#### [What to produce]
In the records, copy out verbatim every line from the one containing "This screenshot has width=1715, height=842." through the one containing "click(720, 269)", including both of those lines.

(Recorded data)

[start]

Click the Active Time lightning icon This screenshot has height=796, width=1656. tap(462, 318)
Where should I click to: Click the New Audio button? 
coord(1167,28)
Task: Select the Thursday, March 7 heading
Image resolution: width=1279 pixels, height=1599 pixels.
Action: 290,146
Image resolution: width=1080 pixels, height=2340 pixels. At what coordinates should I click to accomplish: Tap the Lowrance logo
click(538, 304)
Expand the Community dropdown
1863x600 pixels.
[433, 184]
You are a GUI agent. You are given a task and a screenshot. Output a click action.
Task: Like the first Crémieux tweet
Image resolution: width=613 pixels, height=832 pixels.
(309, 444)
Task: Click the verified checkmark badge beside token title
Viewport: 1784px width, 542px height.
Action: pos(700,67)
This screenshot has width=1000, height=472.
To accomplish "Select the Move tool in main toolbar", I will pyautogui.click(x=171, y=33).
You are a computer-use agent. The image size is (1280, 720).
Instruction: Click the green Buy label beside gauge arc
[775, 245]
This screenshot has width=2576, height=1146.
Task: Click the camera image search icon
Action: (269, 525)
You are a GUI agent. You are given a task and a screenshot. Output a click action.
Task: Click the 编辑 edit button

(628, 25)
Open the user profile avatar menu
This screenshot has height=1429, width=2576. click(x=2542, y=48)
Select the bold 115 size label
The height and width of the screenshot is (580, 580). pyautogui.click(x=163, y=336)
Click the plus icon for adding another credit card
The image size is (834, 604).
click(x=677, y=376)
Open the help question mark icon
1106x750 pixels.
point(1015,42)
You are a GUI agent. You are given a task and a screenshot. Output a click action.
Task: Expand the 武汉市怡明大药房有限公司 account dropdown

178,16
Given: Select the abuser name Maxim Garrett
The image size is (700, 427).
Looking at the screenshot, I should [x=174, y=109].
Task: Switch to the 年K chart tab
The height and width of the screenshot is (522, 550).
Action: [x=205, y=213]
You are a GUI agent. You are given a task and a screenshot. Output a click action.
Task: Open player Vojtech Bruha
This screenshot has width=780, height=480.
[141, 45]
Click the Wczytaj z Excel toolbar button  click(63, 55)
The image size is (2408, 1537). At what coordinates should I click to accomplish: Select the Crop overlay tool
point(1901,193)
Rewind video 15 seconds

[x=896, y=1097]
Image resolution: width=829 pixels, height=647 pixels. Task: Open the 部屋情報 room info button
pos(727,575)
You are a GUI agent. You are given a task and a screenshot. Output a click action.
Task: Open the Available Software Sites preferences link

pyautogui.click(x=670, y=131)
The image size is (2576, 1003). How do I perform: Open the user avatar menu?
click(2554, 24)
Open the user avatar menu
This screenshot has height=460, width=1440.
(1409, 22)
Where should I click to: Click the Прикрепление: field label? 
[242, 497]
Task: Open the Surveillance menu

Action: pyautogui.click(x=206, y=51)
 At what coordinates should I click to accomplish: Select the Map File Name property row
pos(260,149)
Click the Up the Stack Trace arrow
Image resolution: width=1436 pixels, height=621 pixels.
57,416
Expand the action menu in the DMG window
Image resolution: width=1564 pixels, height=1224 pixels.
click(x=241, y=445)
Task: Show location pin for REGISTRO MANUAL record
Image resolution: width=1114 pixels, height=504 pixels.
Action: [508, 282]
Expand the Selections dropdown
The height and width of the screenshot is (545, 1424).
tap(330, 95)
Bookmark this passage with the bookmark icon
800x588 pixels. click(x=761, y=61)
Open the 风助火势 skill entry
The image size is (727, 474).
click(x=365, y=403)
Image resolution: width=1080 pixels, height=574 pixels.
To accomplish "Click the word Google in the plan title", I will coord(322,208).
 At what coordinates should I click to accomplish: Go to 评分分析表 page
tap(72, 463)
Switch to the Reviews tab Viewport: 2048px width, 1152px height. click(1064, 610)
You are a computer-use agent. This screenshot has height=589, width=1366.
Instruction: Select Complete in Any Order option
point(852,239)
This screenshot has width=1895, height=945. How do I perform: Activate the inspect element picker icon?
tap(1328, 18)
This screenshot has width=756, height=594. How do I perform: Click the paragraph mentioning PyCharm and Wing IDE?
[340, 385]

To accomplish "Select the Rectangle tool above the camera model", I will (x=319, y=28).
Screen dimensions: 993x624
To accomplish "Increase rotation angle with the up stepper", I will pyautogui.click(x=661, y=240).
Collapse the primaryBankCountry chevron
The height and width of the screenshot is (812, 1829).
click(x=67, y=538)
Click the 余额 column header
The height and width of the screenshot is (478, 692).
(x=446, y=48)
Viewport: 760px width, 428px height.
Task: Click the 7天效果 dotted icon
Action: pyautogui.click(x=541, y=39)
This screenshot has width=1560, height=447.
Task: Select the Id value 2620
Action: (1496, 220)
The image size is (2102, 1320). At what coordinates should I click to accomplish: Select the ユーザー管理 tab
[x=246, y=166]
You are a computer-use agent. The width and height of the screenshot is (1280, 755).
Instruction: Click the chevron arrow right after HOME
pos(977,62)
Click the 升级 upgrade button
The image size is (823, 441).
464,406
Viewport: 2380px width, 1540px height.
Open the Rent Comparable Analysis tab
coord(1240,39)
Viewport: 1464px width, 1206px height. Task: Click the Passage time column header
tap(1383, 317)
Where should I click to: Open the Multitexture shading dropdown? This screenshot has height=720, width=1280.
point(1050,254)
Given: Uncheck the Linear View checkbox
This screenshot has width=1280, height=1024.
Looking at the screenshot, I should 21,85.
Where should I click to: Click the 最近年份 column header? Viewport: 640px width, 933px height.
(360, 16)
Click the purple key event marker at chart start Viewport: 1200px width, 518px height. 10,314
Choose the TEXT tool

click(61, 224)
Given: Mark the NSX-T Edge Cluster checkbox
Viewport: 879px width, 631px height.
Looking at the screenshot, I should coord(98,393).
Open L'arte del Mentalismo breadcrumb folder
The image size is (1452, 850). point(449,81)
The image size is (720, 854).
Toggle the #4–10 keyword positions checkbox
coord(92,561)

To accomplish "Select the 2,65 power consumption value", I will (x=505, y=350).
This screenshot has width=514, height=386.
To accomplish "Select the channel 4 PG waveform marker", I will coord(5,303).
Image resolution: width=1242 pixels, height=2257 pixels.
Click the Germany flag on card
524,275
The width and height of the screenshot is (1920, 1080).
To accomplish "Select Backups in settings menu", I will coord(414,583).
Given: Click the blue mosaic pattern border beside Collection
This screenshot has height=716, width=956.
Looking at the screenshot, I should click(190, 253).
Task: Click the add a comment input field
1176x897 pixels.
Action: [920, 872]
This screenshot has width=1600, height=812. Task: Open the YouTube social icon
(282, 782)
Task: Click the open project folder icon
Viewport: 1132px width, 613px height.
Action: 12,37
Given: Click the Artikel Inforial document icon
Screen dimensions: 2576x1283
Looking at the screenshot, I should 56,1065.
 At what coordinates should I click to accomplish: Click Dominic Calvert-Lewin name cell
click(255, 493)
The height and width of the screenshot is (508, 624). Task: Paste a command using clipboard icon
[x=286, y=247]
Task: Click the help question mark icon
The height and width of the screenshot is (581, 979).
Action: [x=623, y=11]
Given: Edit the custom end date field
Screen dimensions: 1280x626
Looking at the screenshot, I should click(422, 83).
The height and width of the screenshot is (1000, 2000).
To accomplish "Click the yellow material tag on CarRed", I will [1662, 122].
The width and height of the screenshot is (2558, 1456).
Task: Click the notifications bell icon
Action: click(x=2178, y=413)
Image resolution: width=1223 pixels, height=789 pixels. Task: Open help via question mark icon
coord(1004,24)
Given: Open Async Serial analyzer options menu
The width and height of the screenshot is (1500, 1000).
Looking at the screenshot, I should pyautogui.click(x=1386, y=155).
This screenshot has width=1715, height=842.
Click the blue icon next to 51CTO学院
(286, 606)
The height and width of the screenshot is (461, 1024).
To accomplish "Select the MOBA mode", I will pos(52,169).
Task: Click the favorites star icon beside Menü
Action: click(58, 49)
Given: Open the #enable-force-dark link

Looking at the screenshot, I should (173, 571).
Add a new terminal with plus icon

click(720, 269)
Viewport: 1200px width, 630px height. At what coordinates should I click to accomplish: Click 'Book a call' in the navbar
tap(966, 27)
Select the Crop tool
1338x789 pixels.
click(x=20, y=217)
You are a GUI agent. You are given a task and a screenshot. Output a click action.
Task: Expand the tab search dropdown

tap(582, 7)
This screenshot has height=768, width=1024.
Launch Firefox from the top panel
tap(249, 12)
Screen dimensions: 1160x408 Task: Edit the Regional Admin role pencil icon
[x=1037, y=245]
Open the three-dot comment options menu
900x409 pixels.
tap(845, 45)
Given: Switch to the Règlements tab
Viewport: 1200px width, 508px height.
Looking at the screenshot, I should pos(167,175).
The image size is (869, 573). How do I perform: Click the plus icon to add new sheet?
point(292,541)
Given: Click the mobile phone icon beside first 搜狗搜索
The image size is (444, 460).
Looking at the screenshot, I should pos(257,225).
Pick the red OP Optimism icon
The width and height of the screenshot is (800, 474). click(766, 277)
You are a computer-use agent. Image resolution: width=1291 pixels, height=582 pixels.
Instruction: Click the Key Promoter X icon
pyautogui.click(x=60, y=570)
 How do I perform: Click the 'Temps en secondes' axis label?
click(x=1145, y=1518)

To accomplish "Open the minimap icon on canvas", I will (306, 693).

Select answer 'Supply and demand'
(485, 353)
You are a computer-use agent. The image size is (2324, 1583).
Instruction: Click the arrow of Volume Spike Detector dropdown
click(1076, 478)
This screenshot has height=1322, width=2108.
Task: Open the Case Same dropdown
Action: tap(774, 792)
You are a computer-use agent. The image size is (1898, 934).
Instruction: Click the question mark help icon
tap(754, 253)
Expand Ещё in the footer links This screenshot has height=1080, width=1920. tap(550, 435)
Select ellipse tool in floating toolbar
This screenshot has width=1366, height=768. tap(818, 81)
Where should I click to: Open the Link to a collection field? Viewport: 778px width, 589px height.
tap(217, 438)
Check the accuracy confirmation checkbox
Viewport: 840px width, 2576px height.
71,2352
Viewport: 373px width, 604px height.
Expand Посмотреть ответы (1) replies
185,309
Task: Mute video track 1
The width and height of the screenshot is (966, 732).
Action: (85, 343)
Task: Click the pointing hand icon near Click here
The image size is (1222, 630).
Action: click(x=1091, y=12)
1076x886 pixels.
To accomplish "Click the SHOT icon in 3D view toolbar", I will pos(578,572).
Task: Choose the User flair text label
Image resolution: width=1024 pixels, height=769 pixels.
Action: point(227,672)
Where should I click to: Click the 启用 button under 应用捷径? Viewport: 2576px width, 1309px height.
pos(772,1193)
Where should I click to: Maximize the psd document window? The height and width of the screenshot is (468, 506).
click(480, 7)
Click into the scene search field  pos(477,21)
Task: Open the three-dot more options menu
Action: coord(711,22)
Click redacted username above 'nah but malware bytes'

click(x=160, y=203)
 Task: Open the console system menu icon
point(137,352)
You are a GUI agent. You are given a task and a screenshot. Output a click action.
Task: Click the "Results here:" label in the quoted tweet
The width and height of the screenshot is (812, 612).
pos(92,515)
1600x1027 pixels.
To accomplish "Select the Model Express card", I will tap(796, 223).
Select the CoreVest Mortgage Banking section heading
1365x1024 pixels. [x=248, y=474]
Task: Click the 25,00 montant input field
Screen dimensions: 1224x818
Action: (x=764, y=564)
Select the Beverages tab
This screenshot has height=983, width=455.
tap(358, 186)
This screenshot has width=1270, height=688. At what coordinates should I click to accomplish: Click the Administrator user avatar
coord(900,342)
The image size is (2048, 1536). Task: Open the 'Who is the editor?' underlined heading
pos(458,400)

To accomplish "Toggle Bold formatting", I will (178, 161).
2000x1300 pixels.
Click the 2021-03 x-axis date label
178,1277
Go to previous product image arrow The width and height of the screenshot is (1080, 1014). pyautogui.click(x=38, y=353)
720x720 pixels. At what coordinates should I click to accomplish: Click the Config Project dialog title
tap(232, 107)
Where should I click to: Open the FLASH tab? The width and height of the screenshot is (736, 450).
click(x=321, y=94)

[end]

#### [Completed exercise]
This screenshot has width=1715, height=842.
Click the blue icon next to 51CTO学院
(286, 606)
The height and width of the screenshot is (461, 1024).
To accomplish "Select the MOBA mode", I will pos(52,169).
Task: Click the favorites star icon beside Menü
Action: click(58, 49)
Given: Open the #enable-force-dark link

Looking at the screenshot, I should (173, 571).
Add a new terminal with plus icon

click(720, 269)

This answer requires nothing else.